Entries supplied »

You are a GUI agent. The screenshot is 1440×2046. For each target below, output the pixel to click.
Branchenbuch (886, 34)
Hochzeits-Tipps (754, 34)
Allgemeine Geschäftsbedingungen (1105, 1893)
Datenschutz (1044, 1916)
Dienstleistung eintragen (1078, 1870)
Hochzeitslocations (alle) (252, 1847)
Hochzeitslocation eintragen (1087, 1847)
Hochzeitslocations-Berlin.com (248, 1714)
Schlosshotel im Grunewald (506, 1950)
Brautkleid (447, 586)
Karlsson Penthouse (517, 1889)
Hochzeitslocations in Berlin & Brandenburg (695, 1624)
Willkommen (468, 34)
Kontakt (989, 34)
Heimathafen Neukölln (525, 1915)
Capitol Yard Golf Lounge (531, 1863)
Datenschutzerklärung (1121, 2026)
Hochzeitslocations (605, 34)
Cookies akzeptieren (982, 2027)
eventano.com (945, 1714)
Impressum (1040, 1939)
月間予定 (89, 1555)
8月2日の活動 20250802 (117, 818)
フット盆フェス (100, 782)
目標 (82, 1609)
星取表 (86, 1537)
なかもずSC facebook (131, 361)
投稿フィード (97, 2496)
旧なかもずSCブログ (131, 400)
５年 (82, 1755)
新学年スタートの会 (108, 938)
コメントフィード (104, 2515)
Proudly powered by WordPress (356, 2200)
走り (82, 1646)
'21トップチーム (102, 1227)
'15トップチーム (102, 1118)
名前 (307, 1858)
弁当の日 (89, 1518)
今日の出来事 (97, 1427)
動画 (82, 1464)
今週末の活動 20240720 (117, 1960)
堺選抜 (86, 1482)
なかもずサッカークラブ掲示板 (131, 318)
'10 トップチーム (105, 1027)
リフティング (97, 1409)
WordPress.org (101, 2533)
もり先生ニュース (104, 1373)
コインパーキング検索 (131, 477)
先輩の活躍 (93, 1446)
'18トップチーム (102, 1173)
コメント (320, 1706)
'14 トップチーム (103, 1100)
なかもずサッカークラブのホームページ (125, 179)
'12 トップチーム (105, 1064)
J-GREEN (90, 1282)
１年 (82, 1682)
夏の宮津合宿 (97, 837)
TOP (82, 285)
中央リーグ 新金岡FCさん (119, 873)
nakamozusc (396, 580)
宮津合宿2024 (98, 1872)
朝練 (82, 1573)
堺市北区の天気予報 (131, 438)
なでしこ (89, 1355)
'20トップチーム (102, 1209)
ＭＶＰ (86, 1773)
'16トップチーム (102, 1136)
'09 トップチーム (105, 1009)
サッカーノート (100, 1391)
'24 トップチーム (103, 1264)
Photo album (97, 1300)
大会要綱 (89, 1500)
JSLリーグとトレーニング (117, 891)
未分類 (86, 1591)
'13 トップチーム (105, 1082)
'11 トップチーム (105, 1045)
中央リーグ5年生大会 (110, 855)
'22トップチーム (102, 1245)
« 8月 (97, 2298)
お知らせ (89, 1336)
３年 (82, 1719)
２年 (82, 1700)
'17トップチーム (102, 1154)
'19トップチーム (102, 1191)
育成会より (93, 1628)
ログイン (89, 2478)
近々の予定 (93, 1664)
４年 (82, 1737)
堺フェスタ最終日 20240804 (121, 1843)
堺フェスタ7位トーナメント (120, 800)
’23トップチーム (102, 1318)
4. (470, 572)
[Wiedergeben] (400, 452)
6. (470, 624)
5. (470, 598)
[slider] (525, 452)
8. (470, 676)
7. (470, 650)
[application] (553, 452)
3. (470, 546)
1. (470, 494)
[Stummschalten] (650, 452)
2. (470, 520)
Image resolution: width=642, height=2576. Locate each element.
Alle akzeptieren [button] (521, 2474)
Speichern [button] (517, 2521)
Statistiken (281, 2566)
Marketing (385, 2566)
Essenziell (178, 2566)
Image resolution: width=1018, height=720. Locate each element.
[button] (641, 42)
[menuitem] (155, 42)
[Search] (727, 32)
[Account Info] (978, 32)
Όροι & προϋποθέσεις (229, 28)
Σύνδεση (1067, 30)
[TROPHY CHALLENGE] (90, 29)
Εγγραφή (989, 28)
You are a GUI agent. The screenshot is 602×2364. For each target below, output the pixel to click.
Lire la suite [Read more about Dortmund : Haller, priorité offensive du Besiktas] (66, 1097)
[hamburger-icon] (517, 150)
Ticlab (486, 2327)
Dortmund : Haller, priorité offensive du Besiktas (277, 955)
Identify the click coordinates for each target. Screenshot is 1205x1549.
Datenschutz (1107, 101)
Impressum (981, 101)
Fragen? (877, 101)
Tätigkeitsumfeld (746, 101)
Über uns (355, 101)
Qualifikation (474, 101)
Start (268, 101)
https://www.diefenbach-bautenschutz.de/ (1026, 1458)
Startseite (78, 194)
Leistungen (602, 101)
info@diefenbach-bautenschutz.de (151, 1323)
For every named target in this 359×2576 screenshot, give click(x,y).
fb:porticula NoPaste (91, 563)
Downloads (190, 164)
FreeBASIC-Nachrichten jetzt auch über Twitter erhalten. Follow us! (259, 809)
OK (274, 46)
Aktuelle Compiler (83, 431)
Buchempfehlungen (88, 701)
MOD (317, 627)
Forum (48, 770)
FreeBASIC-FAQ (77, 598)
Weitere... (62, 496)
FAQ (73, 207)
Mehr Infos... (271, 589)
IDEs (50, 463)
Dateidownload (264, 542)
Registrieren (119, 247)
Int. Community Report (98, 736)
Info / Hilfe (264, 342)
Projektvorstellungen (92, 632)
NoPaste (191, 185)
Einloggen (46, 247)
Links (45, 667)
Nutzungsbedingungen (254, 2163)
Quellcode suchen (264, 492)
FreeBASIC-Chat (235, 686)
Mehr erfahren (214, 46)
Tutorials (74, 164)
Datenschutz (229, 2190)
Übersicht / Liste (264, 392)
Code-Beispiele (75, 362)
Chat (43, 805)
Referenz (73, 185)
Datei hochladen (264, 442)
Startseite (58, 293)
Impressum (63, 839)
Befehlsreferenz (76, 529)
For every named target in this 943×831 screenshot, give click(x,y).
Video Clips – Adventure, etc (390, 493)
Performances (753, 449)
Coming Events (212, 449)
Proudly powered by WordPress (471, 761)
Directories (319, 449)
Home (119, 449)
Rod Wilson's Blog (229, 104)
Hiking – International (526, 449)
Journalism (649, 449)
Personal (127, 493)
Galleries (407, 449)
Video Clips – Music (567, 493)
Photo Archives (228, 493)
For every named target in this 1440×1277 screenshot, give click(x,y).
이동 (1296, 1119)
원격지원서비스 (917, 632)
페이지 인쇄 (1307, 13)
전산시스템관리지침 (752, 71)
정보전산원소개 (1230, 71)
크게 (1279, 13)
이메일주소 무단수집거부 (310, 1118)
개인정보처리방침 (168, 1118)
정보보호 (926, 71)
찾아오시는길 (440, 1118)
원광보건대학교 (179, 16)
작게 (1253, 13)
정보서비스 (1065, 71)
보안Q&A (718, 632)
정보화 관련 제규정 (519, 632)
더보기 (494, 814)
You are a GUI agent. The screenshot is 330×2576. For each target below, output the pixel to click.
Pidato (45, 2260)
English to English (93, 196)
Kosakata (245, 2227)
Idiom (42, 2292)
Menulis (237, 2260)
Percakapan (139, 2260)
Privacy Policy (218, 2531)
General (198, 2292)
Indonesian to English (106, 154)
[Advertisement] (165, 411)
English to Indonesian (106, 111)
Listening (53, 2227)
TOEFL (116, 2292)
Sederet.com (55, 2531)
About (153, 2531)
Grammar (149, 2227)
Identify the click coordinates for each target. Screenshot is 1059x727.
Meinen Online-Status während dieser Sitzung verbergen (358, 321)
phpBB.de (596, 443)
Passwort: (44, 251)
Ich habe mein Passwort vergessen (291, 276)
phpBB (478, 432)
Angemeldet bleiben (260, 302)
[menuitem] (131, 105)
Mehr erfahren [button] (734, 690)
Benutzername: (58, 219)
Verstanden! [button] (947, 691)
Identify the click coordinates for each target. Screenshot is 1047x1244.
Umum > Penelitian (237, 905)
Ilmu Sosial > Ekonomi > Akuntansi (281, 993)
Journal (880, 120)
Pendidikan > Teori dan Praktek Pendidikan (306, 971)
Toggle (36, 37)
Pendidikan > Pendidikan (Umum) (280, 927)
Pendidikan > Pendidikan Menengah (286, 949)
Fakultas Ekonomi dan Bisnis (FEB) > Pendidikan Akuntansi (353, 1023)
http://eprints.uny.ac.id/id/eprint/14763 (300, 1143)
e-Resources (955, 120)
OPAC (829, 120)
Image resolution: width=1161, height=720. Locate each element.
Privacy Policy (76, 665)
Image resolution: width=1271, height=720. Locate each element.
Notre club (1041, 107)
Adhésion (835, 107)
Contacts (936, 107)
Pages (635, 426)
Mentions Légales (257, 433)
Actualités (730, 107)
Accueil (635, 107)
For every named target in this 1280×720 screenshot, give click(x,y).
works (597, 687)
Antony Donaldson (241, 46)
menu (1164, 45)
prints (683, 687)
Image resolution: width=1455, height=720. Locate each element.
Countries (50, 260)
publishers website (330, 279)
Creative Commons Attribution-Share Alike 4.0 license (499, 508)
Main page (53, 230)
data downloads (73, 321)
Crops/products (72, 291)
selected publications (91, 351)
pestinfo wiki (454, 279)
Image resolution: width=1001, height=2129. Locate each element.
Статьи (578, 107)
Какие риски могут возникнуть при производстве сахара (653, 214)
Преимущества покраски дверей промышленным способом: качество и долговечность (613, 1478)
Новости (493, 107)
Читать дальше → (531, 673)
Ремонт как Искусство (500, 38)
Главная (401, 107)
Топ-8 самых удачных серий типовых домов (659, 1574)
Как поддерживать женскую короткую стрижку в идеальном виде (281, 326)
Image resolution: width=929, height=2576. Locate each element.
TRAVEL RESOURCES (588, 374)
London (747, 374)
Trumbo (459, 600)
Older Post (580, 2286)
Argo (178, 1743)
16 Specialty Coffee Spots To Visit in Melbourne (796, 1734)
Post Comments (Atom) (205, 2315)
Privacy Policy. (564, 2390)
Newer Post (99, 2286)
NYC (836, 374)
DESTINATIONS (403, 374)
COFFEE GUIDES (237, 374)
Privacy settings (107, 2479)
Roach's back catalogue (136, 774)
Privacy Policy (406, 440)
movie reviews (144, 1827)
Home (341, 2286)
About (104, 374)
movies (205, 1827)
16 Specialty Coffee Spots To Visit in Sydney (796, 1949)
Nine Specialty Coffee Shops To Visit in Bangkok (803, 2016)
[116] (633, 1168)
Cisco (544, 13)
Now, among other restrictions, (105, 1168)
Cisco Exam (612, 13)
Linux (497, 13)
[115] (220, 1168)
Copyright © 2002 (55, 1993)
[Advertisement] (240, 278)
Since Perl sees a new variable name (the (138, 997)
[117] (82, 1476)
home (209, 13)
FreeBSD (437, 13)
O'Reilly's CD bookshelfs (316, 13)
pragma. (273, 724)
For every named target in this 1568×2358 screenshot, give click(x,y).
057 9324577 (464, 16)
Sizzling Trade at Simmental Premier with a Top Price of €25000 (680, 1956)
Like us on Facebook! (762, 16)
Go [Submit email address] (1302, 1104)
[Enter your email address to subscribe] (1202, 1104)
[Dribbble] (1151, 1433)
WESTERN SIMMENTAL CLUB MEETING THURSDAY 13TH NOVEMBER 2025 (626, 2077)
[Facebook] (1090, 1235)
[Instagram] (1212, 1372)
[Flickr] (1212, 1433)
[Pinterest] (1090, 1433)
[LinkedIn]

What you should do »
Rewrite the lines of the listing starting with the line containing "Befehlsreferenz (76, 529)" and continuing through the line containing "Personal (127, 493)", replacing "Coming Events" with "Upcoming Events" and leaving everything else unchanged. Provide only those lines.

Correct response »
Befehlsreferenz (76, 529)
For every named target in this 943×831 screenshot, give click(x,y).
Video Clips – Adventure, etc (390, 493)
Performances (753, 449)
Upcoming Events (212, 449)
Proudly powered by WordPress (471, 761)
Directories (319, 449)
Home (119, 449)
Rod Wilson's Blog (229, 104)
Hiking – International (526, 449)
Journalism (649, 449)
Personal (127, 493)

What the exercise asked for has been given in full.